Глава 2 «Единственная счастливая страна»
Испания – единственная счастливая страна… Петер Мартир. Письма, 1490 год
Испанский двор, развязавший войну с Гранадой, был странствующим двором. Его ежегодная перекочевка в течение многих поколений напоминала перегон стад мериносовых овец с летнего пастбища на зимнее и обратно. В последнее время короли кочевали в основном в юго-восточном направлении, подчиняясь необходимости войны. Но и до начала войны центр испанской власти, закона и управления был кочевым. Один год, например, монархи останавливались в двадцати различных городах и стольких же деревнях, проводя вместе со свитой неуютные ночи в пути между двумя крупными городами. Они скитались по зернопроизводящим районам юга и запада, а также долине Эбро, но не оставляли без внимания менее плодородные регионы, такие, как Галисия или Страна Басков.

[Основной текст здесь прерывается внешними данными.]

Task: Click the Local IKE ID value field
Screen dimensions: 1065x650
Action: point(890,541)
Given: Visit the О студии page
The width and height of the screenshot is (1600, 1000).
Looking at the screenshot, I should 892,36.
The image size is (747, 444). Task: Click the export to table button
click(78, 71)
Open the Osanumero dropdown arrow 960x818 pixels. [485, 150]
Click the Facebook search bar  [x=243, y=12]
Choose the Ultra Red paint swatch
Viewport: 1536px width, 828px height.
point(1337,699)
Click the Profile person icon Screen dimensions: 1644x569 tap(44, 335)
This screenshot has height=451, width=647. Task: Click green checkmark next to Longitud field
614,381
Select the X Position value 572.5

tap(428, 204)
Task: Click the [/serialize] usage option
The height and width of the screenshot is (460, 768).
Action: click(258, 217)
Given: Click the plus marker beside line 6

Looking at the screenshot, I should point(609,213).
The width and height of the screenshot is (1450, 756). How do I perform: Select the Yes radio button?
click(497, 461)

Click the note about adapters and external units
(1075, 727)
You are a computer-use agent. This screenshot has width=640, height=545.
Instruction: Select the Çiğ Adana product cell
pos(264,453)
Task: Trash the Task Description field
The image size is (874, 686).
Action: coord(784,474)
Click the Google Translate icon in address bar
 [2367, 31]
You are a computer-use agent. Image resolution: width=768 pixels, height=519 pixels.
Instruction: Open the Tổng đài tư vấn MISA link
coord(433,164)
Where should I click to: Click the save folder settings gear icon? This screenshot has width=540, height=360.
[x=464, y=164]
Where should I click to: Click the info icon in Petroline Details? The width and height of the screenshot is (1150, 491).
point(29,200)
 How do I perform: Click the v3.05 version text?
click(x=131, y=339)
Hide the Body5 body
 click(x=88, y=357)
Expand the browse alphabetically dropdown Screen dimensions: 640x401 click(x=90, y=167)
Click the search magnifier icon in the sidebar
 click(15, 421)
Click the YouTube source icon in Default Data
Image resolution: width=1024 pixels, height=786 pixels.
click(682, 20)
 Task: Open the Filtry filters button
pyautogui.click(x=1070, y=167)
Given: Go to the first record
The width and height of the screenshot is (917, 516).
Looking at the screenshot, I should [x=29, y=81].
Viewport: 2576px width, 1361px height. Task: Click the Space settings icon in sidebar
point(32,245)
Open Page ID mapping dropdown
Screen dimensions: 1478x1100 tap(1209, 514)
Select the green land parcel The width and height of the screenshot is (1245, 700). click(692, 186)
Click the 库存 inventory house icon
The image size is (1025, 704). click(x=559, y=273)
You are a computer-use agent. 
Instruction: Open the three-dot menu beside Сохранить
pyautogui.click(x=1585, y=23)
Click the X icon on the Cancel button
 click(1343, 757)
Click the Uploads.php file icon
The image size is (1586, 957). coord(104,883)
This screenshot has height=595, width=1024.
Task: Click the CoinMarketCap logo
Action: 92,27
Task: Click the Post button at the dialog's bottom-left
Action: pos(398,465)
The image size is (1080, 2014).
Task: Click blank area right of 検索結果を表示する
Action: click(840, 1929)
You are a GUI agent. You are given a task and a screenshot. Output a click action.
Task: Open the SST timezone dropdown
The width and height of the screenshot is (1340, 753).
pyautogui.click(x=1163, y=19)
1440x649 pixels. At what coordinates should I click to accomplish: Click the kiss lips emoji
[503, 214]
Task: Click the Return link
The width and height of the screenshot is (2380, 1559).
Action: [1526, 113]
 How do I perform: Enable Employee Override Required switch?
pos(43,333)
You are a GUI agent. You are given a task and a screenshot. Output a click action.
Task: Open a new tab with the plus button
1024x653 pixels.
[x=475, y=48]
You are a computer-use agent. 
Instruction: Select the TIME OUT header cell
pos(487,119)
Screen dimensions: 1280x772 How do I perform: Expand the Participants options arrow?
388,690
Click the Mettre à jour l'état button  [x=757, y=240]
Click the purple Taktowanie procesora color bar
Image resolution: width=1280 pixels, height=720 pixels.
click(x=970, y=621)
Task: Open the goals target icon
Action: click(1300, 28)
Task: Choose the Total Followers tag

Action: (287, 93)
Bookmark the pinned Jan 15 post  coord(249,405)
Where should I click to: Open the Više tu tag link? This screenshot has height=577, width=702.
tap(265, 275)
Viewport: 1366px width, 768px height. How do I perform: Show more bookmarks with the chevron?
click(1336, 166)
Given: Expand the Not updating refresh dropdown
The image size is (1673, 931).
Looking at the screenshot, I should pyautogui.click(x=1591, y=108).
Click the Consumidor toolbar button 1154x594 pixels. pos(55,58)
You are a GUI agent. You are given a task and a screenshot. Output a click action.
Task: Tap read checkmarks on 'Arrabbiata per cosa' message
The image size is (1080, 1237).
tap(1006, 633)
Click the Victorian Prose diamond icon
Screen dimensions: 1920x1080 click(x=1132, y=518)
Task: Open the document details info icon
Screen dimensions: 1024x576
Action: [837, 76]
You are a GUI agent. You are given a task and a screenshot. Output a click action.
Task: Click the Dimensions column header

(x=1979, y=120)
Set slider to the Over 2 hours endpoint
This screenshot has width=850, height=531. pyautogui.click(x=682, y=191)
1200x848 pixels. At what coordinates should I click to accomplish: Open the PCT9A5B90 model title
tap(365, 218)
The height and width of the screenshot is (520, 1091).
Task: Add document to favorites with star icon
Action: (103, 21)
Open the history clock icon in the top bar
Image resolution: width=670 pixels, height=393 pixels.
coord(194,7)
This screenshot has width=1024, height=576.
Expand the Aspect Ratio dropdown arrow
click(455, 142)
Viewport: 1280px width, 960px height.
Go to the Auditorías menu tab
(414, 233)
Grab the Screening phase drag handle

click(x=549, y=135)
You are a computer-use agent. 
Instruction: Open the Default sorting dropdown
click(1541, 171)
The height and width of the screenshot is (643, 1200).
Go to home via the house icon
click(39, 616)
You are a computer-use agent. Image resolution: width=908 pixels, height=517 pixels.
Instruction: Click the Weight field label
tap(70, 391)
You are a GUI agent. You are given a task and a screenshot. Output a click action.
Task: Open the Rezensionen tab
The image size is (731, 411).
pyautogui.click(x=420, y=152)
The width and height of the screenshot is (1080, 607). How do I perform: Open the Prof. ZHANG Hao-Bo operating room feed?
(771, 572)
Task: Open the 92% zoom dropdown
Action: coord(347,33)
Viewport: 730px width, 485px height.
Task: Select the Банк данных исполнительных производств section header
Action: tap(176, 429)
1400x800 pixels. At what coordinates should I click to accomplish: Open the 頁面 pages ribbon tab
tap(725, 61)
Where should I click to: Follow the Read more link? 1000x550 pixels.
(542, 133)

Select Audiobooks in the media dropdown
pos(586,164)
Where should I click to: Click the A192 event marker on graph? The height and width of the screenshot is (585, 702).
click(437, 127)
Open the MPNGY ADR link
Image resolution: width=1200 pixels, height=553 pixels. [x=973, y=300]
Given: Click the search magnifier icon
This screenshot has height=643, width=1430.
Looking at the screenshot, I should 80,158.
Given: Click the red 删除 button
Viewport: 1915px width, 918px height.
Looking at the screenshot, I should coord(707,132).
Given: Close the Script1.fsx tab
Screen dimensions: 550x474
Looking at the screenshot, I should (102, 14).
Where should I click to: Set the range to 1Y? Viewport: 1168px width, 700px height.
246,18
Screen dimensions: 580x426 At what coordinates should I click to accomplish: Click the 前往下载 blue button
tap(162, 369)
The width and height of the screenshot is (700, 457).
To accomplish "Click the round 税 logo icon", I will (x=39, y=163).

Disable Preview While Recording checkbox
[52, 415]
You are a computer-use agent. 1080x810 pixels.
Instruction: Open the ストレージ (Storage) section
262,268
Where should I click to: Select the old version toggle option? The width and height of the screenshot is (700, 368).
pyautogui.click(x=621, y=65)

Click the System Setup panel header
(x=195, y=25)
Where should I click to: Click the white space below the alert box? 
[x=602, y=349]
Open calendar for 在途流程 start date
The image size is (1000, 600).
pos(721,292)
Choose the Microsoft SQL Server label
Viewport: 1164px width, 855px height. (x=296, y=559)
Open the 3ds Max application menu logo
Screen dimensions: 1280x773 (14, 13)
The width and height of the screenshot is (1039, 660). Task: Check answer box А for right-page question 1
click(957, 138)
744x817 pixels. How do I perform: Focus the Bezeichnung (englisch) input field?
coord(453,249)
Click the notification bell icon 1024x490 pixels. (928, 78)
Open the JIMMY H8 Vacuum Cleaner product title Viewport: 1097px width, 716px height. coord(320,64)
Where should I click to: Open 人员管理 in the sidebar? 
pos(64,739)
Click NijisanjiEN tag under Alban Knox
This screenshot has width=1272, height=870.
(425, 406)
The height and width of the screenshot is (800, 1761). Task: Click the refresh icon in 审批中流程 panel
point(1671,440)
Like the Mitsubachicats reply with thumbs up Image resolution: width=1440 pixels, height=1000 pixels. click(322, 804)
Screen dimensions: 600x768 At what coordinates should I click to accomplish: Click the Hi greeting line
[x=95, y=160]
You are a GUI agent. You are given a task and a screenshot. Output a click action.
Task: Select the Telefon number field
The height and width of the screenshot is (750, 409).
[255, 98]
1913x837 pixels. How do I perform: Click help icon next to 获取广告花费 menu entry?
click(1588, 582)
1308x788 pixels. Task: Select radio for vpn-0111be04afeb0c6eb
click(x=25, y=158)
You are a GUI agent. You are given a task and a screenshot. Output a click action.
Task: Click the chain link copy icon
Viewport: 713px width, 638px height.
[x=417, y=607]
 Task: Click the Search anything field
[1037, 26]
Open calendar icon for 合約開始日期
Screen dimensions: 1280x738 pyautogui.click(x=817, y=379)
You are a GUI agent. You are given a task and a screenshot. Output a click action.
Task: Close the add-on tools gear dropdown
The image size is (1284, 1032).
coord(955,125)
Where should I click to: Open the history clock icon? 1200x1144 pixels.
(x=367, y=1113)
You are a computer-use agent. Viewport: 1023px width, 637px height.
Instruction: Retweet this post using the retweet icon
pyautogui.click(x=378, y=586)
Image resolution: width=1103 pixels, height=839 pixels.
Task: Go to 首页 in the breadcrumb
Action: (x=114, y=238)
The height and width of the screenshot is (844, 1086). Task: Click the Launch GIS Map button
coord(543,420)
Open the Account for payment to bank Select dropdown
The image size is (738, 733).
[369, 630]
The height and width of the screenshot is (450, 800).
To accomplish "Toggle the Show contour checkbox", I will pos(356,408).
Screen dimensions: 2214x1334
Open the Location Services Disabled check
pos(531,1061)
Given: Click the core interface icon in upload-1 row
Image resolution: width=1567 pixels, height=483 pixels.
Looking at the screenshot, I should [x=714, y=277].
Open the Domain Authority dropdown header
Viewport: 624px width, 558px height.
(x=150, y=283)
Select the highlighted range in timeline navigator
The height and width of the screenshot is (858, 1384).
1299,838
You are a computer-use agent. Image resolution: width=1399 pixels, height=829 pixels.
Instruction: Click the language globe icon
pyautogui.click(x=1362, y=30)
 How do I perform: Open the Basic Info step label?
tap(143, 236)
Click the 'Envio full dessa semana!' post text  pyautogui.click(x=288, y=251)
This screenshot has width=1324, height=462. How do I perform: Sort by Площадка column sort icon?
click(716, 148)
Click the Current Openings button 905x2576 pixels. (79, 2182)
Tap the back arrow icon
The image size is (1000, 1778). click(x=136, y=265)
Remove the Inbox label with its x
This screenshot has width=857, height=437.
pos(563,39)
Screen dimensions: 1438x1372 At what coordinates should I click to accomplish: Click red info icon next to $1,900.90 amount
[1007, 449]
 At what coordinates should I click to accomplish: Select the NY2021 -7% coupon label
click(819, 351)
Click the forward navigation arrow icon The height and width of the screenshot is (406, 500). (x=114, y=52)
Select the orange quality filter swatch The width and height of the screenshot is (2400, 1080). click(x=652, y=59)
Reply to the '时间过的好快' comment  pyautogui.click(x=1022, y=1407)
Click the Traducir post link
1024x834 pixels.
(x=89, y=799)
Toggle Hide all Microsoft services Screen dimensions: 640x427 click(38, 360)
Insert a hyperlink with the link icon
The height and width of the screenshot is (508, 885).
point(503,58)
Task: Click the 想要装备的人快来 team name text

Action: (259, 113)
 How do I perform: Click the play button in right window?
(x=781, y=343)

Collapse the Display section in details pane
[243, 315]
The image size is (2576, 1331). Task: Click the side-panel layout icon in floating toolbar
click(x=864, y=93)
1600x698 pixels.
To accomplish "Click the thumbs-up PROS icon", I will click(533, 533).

Они посещали винодельческие районы, такие, как богатые земли вокруг Севильи, но также и долины в среднем течении Дуэро, и нижнюю Галисию. Они знали о феодальном хозяйстве не меньше, чем о церковных и королевских владениях, – таковы были три основных вида собственности. В 1488 году двор провел январь в освященной веками Сарагосе, проехал через весь Арагон до порта просвещенной Валенсии, куда он прибыл в конце апреля, и в мае отправился в Мурсию – место, где впечатляющие стены окружали не слишком интересный город. Затем монархи разделились: король отправился в военный лагерь близ моря, в Веру, а королева осталась в Мурсии. Но в августе двор снова воссоединился и вернулся в Кастилию, проведя несколько дней в Оканье близ многолюдного Толедо, который был излюбленным местом пребывания королевы. В сентябре они достигли сурового Вальядолида. Изабелла провела там остаток года, а Фердинанд отправился в богатые церковные города Пласенсия и Тордесильяс на Дуэро. Эта перекочевка отметила пятнадцатую годовщину правления монархов. Но кочевой быт был характерен и для правления их предков. Все прежние правители тоже проводили тысячи часов верхом – престолом Испании было седло. На каждой остановке с вьючных мулов сгружали ларцы и ящики с бумагами и канцелярскими принадлежностями, сундуки с фламандскими гобеленами и картинами, роскошными платьями и камзолами из Нидерландов, папки и воск для печатей. Каждую пятницу, будь они в Севилье или Сеговии, Мурсии или Мадриде, монархи выделяли время для публичных аудиенций, во время которых вершили суд.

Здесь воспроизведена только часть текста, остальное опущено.